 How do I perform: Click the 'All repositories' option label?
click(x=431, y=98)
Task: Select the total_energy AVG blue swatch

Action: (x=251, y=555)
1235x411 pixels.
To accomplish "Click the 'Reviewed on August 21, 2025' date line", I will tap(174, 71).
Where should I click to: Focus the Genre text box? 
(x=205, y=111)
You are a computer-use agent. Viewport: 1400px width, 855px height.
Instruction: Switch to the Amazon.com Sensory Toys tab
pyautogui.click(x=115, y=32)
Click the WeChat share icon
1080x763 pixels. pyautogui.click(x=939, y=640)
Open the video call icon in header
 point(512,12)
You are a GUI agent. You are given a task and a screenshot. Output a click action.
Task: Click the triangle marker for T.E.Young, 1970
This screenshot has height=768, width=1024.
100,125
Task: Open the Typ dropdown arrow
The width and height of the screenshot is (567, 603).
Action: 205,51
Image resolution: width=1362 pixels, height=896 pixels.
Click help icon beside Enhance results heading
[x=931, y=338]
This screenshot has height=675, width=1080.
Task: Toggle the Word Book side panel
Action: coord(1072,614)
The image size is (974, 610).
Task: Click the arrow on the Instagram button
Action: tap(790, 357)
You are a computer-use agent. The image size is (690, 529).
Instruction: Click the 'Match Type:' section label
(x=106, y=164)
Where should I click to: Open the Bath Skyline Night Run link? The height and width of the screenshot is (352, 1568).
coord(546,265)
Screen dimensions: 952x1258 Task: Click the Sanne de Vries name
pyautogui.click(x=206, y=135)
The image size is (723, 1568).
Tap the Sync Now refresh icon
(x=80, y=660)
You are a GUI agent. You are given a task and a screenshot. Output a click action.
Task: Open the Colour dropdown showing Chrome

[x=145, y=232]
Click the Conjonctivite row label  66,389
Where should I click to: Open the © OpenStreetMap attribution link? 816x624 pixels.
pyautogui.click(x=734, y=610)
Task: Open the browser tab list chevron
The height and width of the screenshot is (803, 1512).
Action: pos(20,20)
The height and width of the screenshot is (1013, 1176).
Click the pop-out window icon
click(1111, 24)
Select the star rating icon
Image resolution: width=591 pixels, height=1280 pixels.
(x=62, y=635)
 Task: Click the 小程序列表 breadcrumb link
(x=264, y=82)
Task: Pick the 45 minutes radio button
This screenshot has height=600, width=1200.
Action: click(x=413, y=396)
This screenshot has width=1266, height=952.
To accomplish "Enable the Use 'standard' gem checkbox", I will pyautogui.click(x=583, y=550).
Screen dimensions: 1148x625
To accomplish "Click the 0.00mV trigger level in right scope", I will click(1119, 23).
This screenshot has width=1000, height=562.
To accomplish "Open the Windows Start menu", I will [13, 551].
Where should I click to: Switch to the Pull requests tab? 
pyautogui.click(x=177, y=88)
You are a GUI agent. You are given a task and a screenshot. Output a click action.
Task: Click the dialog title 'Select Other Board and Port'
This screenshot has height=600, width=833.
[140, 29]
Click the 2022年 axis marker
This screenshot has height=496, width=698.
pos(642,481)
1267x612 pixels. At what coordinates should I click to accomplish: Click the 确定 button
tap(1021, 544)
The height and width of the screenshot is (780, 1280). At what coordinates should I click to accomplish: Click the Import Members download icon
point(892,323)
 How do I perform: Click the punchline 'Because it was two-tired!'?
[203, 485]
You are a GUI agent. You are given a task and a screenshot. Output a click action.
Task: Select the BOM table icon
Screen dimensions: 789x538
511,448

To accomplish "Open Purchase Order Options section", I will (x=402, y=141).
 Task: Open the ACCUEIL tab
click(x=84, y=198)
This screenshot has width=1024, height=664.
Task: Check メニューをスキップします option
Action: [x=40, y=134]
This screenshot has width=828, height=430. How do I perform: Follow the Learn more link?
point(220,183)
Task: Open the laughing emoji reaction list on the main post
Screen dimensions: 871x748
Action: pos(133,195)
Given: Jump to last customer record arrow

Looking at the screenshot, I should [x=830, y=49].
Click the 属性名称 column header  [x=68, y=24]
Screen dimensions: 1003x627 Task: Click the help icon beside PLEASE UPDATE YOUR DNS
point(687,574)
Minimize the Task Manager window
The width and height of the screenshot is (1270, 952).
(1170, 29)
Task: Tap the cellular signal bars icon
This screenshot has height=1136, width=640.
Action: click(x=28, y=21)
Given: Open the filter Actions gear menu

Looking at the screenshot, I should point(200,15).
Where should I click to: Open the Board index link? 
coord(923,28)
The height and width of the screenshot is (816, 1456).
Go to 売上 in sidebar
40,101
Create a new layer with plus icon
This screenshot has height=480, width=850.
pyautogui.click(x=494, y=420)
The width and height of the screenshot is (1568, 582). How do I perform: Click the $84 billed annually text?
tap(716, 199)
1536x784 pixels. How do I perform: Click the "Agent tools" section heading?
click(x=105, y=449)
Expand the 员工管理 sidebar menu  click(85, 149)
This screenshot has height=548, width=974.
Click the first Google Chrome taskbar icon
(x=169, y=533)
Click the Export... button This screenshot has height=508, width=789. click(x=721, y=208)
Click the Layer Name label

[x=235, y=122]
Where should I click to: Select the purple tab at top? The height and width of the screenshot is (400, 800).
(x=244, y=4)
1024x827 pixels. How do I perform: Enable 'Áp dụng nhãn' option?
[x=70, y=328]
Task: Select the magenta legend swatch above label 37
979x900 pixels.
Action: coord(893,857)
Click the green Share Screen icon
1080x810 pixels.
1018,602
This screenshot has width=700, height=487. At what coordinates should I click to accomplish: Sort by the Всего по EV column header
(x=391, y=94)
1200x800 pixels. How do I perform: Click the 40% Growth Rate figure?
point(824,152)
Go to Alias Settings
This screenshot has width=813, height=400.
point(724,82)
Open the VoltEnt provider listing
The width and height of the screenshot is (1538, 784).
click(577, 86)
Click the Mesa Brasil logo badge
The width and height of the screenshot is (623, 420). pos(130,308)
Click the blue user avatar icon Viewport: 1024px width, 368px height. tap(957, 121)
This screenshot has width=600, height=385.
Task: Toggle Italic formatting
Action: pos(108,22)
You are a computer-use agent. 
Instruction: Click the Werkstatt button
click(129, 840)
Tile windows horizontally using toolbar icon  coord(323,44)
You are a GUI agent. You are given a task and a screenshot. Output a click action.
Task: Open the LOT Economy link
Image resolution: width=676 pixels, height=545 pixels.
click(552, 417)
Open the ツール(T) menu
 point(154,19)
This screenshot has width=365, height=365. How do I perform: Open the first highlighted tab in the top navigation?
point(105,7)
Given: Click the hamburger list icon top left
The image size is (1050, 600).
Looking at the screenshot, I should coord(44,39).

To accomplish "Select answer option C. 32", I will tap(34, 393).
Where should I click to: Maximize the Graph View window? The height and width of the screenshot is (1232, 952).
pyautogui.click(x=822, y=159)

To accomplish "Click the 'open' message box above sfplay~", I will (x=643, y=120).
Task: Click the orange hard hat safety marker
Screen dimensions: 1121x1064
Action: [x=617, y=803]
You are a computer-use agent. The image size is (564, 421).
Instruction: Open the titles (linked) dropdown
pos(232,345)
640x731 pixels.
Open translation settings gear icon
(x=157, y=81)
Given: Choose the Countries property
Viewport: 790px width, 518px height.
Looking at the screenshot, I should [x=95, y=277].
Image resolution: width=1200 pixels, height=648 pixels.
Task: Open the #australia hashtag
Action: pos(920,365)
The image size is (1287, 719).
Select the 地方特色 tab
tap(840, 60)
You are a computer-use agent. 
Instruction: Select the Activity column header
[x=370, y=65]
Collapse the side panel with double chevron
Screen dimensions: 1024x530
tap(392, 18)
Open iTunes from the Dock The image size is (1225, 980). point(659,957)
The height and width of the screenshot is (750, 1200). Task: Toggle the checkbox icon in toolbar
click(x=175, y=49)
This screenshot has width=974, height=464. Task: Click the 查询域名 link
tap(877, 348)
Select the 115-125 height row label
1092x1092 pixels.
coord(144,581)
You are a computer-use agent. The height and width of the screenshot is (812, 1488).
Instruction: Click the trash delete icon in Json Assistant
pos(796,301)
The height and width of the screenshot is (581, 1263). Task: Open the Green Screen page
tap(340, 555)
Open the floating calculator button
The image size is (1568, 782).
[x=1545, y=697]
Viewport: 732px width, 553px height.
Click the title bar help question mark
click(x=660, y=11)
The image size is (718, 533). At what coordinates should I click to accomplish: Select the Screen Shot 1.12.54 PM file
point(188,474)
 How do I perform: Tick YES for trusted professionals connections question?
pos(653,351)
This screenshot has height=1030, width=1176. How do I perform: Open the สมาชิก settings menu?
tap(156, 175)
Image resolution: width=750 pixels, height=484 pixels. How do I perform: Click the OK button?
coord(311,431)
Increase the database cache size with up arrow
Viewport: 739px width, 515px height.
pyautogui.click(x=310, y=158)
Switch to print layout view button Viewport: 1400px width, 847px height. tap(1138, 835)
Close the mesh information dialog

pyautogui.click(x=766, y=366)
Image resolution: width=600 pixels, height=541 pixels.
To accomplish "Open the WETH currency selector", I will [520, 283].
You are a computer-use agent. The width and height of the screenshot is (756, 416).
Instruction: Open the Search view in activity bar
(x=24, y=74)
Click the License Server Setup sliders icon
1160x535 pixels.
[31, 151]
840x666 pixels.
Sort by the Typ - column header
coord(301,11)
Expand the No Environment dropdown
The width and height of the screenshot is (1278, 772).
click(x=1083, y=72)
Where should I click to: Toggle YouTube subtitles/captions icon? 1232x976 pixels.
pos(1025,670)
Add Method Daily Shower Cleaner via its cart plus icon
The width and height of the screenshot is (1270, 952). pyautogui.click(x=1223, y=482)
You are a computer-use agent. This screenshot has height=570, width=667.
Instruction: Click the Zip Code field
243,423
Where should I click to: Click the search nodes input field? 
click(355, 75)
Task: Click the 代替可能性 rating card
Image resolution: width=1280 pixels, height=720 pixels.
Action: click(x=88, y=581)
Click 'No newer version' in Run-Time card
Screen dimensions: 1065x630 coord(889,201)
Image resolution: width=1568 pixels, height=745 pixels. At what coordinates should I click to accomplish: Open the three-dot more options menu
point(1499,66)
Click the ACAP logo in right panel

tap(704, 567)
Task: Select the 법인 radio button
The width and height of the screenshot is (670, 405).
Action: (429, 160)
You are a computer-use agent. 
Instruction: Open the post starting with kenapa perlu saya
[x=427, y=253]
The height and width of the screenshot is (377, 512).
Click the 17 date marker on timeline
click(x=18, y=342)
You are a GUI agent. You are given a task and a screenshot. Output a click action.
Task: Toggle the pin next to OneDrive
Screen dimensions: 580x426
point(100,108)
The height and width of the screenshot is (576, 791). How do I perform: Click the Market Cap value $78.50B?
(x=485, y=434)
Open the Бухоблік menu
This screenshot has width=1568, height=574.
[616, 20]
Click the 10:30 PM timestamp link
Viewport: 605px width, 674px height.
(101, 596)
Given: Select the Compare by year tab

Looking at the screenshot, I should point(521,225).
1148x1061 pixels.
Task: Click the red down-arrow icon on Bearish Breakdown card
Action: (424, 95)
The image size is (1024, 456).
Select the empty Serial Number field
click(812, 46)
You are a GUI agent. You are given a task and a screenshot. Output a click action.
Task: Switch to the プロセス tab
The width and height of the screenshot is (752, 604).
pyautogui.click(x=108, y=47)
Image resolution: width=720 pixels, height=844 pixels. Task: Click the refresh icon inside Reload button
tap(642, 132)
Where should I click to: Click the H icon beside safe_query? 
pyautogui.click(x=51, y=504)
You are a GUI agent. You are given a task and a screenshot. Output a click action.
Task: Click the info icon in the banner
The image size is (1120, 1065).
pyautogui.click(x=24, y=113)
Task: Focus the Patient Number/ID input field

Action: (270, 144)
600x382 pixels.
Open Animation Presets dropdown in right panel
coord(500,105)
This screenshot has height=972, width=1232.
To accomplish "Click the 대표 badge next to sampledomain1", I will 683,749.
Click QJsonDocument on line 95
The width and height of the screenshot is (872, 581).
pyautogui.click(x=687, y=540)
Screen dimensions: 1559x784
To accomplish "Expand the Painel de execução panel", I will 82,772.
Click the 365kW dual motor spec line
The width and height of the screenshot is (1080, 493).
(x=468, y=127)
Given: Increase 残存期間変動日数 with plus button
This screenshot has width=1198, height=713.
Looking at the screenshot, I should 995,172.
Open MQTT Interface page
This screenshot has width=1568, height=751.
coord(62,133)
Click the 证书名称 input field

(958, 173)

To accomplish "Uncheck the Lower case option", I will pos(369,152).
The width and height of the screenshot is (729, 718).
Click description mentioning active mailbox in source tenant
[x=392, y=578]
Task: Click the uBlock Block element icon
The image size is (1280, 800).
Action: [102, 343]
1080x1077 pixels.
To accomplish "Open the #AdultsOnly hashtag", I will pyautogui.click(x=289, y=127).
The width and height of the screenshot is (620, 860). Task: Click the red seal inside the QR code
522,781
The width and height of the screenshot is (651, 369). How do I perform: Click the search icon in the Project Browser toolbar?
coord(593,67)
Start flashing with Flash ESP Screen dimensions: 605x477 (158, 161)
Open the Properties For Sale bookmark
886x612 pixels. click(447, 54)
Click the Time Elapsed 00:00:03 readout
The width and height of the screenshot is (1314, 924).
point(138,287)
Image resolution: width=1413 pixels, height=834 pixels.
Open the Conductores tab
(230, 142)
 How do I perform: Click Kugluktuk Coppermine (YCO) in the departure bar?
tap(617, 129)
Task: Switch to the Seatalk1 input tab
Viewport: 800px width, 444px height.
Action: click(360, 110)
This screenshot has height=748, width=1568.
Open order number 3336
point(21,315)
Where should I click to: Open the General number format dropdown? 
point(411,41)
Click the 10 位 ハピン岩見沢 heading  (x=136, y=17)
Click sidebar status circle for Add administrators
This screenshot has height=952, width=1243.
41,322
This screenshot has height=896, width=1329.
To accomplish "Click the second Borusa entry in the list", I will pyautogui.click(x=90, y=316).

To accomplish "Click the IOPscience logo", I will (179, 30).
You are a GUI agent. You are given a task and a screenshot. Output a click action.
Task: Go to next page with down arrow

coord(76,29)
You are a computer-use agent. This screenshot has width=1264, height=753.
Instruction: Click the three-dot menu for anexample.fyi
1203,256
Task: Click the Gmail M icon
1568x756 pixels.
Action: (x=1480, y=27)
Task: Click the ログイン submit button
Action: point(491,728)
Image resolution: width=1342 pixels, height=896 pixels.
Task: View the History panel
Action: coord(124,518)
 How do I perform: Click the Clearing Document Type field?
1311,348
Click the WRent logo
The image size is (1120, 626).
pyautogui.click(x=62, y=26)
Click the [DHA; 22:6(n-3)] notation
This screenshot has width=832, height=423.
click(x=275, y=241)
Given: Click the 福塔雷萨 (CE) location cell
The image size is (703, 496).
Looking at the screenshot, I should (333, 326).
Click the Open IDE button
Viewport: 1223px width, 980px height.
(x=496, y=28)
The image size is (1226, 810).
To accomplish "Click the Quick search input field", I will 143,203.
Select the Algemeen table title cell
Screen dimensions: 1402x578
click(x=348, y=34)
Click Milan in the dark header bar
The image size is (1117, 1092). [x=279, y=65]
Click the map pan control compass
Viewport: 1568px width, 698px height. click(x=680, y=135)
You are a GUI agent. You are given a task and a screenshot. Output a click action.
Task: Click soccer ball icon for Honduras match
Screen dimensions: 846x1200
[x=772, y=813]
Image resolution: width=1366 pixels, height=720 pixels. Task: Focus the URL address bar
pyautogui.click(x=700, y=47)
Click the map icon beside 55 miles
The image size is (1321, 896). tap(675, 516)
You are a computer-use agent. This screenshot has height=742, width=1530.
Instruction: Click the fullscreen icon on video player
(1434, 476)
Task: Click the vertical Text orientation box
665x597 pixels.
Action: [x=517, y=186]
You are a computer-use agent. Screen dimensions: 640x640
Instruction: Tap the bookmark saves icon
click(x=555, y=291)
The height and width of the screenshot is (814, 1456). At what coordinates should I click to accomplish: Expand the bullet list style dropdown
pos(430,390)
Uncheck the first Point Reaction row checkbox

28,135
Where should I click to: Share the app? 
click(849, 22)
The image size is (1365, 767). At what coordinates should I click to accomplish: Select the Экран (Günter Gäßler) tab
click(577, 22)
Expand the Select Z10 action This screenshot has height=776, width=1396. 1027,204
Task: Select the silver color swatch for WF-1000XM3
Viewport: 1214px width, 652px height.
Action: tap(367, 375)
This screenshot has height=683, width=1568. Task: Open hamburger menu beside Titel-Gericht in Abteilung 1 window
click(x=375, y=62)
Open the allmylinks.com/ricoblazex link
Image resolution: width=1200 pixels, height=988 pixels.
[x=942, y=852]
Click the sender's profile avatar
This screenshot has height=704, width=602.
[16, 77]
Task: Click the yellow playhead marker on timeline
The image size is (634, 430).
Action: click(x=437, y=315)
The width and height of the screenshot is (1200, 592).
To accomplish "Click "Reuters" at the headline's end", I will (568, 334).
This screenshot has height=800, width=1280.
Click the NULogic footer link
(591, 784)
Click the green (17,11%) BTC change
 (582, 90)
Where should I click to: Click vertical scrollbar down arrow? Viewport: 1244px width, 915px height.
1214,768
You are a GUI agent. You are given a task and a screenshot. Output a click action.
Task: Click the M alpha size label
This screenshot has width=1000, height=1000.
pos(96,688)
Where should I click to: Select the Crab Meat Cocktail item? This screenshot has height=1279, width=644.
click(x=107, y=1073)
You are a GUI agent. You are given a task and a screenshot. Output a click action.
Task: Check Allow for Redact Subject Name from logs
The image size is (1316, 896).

*Problem statement*. Scan the records above for the string "rating", then copy each line where it turns up.

*Answer box*.
Select the star rating icon
Task: Click the 代替可能性 rating card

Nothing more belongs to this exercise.